→ Objective: Take the part of the listing that opens with the line containing "You are a computer-use agent. The" and closes with the line containing "will click(64, 227).". Swap "calendar" for "date picker" and reproduce only that part, with everything else unchanged.

→ Extracted records:
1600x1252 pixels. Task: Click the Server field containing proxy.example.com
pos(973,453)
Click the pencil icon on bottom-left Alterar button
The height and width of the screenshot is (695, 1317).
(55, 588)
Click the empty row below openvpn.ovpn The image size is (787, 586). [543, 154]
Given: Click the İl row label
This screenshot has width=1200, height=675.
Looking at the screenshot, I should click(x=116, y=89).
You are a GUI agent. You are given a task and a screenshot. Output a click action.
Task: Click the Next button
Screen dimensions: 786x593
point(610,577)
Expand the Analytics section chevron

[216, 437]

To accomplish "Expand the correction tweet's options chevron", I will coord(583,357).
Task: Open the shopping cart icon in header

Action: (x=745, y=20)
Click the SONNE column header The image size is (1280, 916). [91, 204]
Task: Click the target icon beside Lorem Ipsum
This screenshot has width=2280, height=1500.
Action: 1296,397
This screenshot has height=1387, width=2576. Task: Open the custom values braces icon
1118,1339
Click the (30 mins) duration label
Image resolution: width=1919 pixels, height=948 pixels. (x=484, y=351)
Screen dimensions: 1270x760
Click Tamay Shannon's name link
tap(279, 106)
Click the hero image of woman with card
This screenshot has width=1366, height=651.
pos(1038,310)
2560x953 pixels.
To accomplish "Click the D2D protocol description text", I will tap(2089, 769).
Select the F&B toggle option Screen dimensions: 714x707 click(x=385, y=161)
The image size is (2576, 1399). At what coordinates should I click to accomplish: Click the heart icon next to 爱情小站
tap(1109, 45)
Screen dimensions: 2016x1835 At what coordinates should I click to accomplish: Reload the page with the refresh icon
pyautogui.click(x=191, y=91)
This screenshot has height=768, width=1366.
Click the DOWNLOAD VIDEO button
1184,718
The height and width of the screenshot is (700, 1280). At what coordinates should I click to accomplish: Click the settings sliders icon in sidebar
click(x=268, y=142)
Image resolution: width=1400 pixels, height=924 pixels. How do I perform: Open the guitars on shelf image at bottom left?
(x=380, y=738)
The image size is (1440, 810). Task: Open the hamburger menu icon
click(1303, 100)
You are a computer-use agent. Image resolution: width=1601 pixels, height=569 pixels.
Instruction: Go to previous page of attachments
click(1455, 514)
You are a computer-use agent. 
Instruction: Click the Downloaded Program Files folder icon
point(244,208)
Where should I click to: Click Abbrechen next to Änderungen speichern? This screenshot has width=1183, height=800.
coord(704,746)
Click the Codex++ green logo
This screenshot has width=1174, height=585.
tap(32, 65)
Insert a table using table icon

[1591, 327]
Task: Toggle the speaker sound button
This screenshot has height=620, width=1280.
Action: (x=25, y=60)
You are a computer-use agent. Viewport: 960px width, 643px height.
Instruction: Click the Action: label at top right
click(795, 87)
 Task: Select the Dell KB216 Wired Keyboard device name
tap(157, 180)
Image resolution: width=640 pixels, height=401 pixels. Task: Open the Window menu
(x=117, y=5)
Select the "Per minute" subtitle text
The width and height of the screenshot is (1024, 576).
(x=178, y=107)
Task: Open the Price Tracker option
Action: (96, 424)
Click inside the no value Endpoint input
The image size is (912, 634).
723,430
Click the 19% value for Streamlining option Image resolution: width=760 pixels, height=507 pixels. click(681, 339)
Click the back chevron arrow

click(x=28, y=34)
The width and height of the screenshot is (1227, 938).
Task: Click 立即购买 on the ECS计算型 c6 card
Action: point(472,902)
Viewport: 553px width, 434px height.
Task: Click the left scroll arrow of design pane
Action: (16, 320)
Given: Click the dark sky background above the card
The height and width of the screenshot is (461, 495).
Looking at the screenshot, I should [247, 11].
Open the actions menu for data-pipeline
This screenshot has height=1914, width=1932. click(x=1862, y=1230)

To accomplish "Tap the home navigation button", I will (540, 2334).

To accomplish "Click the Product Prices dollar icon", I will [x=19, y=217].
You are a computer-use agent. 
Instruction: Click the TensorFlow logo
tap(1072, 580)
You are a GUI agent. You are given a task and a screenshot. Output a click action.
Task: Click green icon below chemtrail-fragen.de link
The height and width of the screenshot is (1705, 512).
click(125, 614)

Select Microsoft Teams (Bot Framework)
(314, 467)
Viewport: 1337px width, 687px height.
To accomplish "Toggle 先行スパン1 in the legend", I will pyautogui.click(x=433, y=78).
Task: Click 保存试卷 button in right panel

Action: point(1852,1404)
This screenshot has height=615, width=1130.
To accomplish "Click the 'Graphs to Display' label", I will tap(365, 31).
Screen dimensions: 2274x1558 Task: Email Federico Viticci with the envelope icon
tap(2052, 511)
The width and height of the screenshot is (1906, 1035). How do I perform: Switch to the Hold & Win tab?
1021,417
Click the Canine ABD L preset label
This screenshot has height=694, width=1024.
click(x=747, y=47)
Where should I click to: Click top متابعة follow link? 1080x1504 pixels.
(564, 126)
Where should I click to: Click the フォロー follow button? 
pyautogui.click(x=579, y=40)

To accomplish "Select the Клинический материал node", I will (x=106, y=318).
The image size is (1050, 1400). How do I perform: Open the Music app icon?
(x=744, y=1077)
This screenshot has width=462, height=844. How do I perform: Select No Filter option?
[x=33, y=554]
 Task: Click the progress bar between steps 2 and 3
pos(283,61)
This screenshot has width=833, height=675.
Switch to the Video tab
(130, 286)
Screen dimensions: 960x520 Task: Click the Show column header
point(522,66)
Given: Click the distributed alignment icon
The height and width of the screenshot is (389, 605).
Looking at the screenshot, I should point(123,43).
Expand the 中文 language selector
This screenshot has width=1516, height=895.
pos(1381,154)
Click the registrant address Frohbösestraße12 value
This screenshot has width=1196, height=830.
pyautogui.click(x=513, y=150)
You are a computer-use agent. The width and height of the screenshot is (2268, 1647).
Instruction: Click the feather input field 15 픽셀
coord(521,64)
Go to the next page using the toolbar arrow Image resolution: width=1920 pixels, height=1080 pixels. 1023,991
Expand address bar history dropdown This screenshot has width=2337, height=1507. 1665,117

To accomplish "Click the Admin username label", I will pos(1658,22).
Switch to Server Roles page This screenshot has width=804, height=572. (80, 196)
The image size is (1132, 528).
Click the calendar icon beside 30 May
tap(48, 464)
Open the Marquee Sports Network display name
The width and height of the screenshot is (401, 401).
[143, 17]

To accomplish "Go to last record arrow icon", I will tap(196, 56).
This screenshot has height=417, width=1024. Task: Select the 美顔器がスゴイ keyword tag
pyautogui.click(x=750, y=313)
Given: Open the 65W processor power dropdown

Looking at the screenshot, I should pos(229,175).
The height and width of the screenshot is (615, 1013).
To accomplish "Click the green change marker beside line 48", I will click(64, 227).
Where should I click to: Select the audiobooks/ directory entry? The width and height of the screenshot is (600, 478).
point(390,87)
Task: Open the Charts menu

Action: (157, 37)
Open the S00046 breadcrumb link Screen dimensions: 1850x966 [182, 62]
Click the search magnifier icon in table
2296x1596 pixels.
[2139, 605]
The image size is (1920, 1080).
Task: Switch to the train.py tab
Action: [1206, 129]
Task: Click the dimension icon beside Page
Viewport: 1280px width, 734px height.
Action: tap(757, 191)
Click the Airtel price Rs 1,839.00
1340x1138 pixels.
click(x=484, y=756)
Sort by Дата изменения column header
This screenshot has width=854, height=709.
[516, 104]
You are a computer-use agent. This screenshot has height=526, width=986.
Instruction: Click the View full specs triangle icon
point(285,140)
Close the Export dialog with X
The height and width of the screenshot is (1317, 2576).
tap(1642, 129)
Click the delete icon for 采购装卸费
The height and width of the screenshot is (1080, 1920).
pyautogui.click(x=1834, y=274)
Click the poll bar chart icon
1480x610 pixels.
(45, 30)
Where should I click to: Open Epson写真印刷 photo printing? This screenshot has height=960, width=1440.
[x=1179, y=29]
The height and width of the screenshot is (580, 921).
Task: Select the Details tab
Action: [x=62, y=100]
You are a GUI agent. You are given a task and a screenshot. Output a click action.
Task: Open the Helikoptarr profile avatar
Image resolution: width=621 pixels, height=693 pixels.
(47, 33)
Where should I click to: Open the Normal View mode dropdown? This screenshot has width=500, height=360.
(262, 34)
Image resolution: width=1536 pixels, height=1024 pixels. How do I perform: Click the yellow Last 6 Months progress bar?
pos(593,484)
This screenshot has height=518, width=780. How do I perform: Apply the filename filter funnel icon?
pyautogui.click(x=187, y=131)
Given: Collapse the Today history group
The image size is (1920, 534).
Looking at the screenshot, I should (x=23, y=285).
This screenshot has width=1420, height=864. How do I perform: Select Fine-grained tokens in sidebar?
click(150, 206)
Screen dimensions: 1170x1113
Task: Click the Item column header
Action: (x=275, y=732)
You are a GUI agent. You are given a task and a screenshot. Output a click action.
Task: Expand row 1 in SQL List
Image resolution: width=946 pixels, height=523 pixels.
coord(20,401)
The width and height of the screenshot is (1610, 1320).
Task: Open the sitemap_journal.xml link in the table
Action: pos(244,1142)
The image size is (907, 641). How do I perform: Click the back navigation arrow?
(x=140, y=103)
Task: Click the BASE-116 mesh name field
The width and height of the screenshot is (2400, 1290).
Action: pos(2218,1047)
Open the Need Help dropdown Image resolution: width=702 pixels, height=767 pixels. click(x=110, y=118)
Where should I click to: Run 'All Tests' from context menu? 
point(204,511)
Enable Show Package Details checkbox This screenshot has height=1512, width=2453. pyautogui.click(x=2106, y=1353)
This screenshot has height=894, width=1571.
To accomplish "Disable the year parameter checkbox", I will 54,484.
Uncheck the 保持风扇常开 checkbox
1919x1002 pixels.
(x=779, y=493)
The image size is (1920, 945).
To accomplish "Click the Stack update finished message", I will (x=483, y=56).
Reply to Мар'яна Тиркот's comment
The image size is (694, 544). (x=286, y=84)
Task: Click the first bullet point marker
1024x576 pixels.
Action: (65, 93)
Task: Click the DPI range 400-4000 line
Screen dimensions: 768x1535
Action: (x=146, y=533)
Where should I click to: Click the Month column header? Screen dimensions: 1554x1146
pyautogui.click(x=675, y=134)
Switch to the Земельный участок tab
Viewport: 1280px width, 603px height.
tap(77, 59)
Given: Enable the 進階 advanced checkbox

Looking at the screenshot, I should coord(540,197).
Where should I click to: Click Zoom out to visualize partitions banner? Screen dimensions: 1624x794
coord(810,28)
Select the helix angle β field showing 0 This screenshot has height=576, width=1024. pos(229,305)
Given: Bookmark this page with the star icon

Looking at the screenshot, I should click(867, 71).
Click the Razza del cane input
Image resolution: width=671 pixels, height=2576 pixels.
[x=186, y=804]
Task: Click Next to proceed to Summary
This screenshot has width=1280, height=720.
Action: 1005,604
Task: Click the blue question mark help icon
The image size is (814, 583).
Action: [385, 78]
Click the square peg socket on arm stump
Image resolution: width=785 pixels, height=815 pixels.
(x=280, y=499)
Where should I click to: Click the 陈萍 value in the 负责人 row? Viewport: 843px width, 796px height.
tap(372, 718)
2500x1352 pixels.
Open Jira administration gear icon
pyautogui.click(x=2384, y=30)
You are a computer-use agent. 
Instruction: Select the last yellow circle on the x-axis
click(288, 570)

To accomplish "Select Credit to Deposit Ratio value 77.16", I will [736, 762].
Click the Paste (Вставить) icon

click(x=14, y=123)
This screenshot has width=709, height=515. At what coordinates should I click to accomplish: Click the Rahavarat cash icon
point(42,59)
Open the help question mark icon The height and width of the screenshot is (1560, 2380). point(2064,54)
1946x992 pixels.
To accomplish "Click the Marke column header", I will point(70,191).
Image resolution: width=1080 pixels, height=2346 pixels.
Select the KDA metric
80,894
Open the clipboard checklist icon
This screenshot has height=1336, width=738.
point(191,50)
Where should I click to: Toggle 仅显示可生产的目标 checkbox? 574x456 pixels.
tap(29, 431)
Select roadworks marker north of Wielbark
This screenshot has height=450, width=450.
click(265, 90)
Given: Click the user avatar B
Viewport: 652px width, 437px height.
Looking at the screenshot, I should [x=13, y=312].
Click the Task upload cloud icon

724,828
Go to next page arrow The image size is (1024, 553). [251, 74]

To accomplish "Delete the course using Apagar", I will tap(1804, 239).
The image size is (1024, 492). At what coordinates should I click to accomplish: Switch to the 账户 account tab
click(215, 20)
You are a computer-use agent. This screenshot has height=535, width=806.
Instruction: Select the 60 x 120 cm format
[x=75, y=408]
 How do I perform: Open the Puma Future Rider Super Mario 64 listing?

→ The reply:
You are a computer-use agent. The width and height of the screenshot is (2268, 1647).
Instruction: Click the feather input field 15 픽셀
coord(521,64)
Go to the next page using the toolbar arrow Image resolution: width=1920 pixels, height=1080 pixels. 1023,991
Expand address bar history dropdown This screenshot has width=2337, height=1507. 1665,117

To accomplish "Click the Admin username label", I will pos(1658,22).
Switch to Server Roles page This screenshot has width=804, height=572. (80, 196)
The image size is (1132, 528).
Click the date picker icon beside 30 May
tap(48, 464)
Open the Marquee Sports Network display name
The width and height of the screenshot is (401, 401).
[143, 17]

To accomplish "Go to last record arrow icon", I will tap(196, 56).
This screenshot has height=417, width=1024. Task: Select the 美顔器がスゴイ keyword tag
pyautogui.click(x=750, y=313)
Given: Open the 65W processor power dropdown

Looking at the screenshot, I should pos(229,175).
The height and width of the screenshot is (615, 1013).
To accomplish "Click the green change marker beside line 48", I will click(64, 227).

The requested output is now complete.